Tuesday, October 11, 2011

October, 2011-- Parenting best practices

Do you have a parenting best practice?

I work at a Fortune 100 company, and one of the phrases tossed about quite a bit is “best practice.” Different departments or plants within the company look at others doing similar work and determine what is the most effective strategy for completing the work with better results, lower cost or less waste.
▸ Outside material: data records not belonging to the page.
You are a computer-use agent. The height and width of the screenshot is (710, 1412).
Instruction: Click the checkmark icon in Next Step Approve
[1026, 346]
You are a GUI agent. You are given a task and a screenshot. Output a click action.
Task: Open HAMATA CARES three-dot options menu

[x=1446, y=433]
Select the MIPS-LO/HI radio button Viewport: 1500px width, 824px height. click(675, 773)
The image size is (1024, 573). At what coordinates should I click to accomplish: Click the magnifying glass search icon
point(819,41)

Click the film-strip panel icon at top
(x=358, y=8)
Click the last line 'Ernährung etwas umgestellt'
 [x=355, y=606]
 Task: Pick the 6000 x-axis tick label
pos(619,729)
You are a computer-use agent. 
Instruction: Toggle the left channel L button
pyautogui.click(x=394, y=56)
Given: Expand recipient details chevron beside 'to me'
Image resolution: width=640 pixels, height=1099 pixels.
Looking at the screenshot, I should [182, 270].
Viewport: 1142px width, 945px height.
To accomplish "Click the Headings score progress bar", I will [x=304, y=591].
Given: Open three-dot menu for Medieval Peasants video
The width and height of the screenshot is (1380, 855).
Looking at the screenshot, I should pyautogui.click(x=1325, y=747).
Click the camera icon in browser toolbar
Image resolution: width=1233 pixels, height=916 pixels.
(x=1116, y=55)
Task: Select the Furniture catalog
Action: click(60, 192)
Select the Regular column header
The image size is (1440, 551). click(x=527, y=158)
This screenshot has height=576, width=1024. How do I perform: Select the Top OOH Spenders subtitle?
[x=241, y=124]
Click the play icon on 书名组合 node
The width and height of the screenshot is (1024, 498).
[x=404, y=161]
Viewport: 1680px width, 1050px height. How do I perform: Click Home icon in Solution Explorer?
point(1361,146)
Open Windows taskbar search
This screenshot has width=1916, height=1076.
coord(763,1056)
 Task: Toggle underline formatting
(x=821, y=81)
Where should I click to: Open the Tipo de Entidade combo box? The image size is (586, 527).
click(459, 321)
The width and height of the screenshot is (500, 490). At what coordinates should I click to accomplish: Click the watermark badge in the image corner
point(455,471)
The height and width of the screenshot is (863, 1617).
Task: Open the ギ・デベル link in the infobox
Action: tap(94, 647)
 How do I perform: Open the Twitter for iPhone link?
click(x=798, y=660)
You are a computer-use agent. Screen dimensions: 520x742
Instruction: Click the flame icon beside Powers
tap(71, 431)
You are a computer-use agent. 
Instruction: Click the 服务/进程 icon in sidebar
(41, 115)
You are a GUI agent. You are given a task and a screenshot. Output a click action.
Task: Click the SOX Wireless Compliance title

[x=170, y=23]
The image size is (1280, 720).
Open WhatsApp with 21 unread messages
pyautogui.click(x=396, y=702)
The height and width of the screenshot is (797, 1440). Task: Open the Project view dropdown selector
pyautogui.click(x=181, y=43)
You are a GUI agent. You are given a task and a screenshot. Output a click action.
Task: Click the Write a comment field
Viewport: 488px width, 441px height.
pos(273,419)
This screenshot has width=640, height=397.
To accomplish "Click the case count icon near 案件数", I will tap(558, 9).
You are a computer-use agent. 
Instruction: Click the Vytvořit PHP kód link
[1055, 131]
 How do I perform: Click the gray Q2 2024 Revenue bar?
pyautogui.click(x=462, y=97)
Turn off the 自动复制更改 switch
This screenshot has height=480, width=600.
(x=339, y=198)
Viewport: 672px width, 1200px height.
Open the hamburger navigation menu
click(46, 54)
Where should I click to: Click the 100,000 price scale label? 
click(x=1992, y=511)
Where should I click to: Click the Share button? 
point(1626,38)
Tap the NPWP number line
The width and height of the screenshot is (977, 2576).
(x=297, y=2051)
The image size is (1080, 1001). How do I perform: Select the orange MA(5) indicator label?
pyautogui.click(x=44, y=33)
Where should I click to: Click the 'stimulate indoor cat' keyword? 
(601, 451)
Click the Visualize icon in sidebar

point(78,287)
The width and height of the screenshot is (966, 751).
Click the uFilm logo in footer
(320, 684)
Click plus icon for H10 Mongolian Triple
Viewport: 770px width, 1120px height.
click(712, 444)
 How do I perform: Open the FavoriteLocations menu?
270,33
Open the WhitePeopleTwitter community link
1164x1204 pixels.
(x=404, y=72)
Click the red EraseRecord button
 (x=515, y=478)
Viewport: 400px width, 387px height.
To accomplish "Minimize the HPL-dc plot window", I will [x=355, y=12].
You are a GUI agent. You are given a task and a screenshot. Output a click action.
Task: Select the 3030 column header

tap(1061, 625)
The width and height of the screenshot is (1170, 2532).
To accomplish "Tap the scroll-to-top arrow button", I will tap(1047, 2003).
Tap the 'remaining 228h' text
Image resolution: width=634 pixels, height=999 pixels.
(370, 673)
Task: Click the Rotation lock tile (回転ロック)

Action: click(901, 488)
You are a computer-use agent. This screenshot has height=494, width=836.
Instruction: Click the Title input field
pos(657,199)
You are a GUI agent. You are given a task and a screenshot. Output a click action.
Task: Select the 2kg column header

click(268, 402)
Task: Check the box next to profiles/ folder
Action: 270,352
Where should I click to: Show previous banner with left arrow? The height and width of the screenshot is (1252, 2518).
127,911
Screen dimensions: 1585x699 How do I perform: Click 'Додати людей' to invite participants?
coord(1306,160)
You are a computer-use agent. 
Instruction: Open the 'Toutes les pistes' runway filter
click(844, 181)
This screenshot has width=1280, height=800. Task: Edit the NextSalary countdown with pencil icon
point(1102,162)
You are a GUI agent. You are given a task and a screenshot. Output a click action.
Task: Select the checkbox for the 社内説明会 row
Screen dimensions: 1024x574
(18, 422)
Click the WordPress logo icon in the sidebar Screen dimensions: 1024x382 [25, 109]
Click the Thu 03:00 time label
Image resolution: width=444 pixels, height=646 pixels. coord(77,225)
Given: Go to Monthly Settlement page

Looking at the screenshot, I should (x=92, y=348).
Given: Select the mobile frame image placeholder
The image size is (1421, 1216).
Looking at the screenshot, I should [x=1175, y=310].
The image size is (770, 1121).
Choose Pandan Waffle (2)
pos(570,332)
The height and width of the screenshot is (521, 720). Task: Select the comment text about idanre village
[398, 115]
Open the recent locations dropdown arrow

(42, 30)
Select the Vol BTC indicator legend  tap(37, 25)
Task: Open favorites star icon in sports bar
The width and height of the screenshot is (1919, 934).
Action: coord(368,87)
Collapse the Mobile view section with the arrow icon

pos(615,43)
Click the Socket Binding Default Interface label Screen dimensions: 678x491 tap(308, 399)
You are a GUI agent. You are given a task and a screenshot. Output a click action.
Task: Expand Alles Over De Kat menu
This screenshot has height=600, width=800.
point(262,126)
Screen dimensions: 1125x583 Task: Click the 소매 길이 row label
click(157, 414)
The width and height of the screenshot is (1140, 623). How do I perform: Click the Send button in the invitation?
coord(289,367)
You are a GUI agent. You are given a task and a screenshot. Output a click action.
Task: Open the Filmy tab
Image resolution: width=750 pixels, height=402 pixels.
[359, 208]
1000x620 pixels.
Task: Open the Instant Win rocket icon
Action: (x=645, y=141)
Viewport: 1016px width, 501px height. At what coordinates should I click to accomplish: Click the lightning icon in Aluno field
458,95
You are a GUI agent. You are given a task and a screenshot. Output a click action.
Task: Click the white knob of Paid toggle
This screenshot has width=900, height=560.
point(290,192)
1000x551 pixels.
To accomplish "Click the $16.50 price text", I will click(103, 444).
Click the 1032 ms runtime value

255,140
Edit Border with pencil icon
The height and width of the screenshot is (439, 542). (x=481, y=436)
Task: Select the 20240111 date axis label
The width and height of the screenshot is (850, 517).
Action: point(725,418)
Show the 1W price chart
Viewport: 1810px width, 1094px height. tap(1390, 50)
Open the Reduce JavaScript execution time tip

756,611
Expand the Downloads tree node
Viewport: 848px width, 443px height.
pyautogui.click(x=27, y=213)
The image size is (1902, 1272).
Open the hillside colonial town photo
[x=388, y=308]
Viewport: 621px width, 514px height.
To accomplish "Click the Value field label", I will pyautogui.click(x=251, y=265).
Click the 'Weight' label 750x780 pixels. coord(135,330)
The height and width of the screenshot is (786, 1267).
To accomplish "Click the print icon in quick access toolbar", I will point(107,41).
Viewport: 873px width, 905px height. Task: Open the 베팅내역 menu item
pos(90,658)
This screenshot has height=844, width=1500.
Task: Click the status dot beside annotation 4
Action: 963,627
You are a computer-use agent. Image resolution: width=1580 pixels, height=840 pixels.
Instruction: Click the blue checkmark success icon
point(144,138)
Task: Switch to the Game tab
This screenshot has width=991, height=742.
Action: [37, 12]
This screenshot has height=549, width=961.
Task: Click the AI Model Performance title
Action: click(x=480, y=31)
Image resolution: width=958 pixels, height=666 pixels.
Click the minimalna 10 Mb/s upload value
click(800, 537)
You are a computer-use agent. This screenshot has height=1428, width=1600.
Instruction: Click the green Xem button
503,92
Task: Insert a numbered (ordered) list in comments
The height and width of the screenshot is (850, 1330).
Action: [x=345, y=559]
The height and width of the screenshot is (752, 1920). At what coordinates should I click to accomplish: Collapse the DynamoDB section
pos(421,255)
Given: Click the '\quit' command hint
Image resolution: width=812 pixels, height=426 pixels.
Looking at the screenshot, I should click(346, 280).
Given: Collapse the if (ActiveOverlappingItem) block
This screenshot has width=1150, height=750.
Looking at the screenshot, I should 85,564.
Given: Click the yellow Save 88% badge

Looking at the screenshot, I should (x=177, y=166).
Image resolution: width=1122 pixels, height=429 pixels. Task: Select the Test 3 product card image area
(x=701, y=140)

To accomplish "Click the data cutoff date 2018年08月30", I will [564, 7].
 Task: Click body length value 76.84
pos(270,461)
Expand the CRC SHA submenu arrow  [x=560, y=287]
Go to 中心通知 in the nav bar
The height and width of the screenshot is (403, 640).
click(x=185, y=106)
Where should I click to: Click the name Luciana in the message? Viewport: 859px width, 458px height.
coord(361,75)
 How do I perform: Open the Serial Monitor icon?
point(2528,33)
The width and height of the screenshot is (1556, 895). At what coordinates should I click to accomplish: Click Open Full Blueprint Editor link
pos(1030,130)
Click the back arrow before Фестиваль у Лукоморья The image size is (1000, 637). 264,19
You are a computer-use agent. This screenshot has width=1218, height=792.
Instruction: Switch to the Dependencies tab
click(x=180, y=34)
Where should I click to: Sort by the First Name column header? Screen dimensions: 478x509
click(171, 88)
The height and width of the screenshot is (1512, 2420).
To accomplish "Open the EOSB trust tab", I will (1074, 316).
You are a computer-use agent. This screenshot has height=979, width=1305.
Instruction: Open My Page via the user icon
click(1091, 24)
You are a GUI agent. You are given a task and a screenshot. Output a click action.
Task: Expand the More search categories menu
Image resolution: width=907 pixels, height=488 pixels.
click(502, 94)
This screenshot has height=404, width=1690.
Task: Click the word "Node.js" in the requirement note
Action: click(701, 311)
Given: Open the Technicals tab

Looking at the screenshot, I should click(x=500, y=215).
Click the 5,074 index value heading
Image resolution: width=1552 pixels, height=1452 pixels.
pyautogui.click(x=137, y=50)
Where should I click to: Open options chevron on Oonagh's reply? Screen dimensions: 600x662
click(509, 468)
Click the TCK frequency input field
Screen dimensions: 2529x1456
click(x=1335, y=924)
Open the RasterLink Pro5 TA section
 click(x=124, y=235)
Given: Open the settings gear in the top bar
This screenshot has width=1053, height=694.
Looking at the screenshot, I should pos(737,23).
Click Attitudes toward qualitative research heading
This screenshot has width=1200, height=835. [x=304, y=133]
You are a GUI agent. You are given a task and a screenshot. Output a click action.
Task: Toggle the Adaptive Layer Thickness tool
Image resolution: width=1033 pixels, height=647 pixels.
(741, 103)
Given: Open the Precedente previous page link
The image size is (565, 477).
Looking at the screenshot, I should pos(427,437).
Parents have best practices as well. While every family operates a bit differently, there are ways of handling common childhood situations that are more effective than others. As in business, the best practices of parenting produce better results— kids who live up to their God-given potential. The lower cost is rarely a financial one—usually a best parenting practice saves sanity, not money. And less waste in parenting won’t necessarily prevent materials from entering a landfill. Instead, less waste refers to less wasted time and energy.  It’s rare that one parent would naturally stumble upon all the best practices of parenting—just as managers need to travel and meet with others in their field to learn best practices, so do parents need to talk to one another and learn. Knowing that amid the daily shuttle to soccer practice and dance lessons, meeting time with other parents might not come often enough for most of us, I emailed some of the most capable parents I know and asked them to share their best practices. Here are their words:

Best Practice: Building self-esteem:

Maurita and Mike, parents of two girls adopted as preschoolers, sometimes worry about their ability to build a healthy sense of self-esteem for their daughters. “I think adopted kids often have a little hole to dig themselves out in regard to self-esteem,” Maurita said. “We all know how crucial it is for girls to have self-confidence and self-esteem,” She explained that she heard a celebrity mother commenting on the suicide of her son, and the mother explained that parents cannot give their children self-esteem, that it must come from within the child. Maurita said the words stuck with her, and when her daughters achieve something, she uses the words, “Aren’t you proud of yourself?” She then re-states what they did to achieve the honor. “I tell them that I’m proud of them as well, but only after I lead with asking if they’re proud of themselves.”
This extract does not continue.